Pour qui s’intéresse aux découvertes archéologiques en lien avec les récits bibliques, l’ouvrage d’Estelle Villeneuve, Sous les pierres, la Bible (Bayard Editions, 2017) pourra s’avérer fort intéressant. Comme y habituent les éditions Bayard, l’ouvrage est d’excellente facture : superbes illustrations, mise en page impeccable. Chaque rubrique se termine par un encart bibliographique pour poursuivre la lecture.
L’introduction (pp.8-27) brosse un tableau des relations entre l’histoire de la Bible et l’archéologie. Des relations tumultueuses, comme celles d’un couple, dirait Villeneuve, qui va de l’idylle au désamour. Après avoir rappelé les premières heures de cette « archéologique biblique » – en cette époque où des savants allaient sur le terrain « une truelle dans une main, la bible dans l’autre » (cf. p.20) – elle en vient aux préoccupations modernes de l’archéologie (qui s’est donc débarrassé de l’encombrant adjectif « biblique »), à savoir la querelle des minimalistes et des maximalistes.
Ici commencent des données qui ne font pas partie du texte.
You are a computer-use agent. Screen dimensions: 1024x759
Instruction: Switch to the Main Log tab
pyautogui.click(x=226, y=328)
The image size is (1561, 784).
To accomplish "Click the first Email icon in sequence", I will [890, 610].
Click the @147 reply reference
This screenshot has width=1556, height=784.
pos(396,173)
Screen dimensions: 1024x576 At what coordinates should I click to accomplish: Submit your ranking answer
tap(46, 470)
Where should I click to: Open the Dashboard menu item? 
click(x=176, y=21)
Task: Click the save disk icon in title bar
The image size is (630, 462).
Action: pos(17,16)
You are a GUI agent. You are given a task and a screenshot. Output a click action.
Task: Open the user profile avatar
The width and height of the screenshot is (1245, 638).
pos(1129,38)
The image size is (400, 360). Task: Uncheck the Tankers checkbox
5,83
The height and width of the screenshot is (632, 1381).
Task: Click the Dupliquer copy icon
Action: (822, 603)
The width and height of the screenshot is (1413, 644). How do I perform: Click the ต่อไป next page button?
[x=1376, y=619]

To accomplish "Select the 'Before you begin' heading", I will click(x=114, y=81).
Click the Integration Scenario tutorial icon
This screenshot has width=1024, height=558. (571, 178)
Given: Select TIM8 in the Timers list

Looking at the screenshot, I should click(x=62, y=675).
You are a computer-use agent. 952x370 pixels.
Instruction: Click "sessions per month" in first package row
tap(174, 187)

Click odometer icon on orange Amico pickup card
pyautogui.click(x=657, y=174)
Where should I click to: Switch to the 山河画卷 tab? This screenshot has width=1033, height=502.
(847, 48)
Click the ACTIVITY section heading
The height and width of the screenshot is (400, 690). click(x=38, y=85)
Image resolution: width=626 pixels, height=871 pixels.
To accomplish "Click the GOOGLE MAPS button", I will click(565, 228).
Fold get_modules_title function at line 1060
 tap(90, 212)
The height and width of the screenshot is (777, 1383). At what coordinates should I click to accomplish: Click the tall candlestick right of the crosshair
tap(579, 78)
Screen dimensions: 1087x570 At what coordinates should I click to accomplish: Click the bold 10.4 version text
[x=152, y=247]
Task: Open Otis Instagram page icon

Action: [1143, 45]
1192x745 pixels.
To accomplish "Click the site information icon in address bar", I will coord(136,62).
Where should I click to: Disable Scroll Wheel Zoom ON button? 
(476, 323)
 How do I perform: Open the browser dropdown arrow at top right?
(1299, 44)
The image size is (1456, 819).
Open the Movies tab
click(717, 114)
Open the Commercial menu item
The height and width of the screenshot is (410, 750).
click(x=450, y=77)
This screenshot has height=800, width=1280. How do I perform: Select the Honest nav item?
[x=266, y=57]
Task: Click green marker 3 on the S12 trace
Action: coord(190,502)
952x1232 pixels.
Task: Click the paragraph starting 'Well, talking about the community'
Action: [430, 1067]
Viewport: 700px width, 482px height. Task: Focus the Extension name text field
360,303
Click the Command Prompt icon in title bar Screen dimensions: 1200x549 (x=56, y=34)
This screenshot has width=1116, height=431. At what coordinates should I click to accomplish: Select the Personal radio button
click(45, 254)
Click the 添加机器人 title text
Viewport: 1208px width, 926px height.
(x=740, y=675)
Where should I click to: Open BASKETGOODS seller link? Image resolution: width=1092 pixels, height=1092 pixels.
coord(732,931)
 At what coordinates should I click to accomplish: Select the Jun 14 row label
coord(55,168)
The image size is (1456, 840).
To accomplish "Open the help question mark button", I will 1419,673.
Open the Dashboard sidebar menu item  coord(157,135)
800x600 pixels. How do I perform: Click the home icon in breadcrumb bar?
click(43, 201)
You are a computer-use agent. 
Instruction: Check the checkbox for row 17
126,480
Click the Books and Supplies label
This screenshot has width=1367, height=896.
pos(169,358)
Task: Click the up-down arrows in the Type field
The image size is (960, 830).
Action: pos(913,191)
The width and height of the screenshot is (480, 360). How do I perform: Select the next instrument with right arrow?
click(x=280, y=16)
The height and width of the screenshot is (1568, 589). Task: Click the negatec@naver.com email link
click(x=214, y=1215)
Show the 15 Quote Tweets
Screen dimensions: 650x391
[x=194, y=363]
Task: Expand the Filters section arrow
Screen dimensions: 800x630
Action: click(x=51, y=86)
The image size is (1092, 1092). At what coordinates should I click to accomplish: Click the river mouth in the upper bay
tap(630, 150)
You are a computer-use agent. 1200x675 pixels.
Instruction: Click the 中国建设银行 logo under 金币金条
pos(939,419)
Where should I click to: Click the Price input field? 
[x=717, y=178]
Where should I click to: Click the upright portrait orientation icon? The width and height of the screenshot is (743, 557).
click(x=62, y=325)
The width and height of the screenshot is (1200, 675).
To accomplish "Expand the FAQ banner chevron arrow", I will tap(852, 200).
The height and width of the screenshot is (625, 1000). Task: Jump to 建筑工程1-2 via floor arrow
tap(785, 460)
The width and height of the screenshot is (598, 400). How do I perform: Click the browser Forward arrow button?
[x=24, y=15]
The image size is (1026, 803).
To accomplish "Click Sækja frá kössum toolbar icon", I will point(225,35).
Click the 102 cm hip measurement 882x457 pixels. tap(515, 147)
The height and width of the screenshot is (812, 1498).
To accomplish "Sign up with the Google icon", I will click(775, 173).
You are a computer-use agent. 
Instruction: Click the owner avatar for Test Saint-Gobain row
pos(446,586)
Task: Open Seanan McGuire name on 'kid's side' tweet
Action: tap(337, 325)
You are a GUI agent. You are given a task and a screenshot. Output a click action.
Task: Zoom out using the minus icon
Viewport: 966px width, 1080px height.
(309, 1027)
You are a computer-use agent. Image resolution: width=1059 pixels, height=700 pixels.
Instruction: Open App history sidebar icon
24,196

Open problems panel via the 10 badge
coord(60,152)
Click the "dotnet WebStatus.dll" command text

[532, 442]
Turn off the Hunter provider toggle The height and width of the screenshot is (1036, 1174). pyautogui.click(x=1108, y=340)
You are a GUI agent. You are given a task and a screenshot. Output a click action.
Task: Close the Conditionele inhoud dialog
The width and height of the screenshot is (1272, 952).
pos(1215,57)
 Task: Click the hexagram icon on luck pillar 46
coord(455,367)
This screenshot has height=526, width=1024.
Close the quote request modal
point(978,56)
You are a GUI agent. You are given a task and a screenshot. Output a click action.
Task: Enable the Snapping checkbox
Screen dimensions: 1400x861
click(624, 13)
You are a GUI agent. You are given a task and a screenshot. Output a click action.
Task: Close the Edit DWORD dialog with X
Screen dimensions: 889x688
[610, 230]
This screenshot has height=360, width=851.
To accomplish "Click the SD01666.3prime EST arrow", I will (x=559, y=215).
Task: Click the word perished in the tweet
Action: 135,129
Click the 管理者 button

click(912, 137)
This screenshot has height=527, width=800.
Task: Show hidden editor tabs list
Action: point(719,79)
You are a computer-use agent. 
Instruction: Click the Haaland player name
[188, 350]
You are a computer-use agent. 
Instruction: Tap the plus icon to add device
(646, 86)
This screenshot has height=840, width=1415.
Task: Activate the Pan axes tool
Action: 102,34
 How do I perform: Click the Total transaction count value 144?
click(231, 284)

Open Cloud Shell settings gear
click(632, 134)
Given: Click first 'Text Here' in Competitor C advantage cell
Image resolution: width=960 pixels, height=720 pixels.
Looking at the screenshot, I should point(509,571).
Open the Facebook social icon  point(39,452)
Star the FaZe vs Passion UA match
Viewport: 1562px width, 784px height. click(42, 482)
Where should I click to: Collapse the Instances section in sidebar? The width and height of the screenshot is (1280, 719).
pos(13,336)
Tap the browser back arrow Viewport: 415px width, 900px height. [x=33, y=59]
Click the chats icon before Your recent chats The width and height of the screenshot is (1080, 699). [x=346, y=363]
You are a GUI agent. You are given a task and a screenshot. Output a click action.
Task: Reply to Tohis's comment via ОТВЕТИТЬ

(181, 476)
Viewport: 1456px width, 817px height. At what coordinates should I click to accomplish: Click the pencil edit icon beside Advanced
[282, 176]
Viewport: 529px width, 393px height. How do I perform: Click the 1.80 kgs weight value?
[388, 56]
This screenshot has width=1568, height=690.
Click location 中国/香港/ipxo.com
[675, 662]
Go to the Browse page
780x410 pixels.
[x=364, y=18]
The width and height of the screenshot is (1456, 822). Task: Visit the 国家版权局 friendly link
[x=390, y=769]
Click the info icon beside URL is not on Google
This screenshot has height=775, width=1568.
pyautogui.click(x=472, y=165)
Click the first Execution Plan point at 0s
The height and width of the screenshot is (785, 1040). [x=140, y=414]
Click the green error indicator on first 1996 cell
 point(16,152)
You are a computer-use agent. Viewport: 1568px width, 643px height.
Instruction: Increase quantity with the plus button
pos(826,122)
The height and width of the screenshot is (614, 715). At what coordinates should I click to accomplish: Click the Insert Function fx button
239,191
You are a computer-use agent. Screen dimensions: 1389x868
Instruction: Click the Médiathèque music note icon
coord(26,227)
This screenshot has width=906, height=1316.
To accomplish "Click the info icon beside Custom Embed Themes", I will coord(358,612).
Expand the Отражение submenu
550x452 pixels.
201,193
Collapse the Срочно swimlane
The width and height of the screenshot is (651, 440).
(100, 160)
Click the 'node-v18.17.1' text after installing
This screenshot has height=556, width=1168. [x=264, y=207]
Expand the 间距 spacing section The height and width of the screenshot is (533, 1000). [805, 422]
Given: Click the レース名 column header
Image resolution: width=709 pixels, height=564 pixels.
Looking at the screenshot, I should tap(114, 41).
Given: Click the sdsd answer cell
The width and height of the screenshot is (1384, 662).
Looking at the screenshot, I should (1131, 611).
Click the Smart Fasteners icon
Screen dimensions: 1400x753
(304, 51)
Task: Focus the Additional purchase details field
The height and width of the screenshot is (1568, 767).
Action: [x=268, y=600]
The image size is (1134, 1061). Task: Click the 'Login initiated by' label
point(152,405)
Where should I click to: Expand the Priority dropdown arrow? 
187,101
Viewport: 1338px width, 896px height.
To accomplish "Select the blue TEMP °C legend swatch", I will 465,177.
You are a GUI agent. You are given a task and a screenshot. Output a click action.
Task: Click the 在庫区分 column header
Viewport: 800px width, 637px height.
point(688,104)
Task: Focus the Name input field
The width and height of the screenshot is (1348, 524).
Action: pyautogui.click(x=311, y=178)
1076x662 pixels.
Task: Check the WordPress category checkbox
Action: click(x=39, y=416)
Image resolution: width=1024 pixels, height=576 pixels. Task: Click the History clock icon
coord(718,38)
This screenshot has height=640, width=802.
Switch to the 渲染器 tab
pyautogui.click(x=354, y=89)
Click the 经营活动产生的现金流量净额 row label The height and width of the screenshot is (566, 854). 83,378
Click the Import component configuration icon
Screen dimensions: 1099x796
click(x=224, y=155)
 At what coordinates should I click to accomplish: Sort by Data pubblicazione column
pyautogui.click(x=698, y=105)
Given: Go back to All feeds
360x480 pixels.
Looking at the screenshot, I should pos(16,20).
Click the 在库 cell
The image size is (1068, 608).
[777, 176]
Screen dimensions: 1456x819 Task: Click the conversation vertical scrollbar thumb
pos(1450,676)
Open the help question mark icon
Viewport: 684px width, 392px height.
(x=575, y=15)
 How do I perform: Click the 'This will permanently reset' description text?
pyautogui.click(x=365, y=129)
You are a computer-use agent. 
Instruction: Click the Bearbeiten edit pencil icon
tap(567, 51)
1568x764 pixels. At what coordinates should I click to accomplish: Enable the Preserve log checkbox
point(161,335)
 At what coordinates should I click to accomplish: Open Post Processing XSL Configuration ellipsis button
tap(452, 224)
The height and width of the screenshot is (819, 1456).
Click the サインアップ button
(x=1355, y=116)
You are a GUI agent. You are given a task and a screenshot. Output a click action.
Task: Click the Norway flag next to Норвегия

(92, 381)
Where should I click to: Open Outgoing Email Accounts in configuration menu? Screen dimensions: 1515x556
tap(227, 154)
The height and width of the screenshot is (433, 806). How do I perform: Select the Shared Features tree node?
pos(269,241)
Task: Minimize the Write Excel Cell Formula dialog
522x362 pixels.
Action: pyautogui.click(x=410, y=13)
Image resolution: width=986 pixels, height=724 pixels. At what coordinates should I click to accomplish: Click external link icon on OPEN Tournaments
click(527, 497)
Dans cette querelle parfois retorse, on trouve bien sûr la nouvelle archéologie défendue par Israël Finkelstein. Or Villeneuve fait bonne place aux vues de ce dernier.
C’est donc dans un âge d’or mythique aux couleurs de leur quotidien que les rédacteurs judéens auraient projeté les origines de la royauté, quand les deux royaumes du Nord (Israël) et du Sud (Juda) étaient réunis sous la couronne d’un Judéen, David. Façon pour eux d’appuyer les ambitions hégémoniques de Juda sur la Samarie conquise par les Assyriens en 722 av. J.C. (p.22)
Sur la conquête de Canaan, soutient Villeneuve, moins de débats que dans le cas de la royauté :
Les milieux savants étaient préparés et ont accepté, au moins dans les grandes lignes, le principe de l’apparition pacifique des Israélites en Canaan. En revanche, la mise en cause des origines de la monarchie a soulevé une ardente polémique – encore vive aujourd’hui. (pp.22-23)
Villeneuve admet toutefois que les résultats de l’archéologie, comme ceux de l’exégèse, sont par nature subjectifs :
En attendant, à l’heure de la postmodernité, les archéologues d’aujourd’hui prennent davantage conscience que ni les objets ni leurs contextes stratigraphiques, aussi précis soient-ils, ne sont des données objectives, totalement indemnes de leurs présupposés herméneutiques. Et dans le domaine du passé biblique, la charge affective des convictions politiques ou religieuses pèse certainement davantage ici que partout ailleurs. (p.23)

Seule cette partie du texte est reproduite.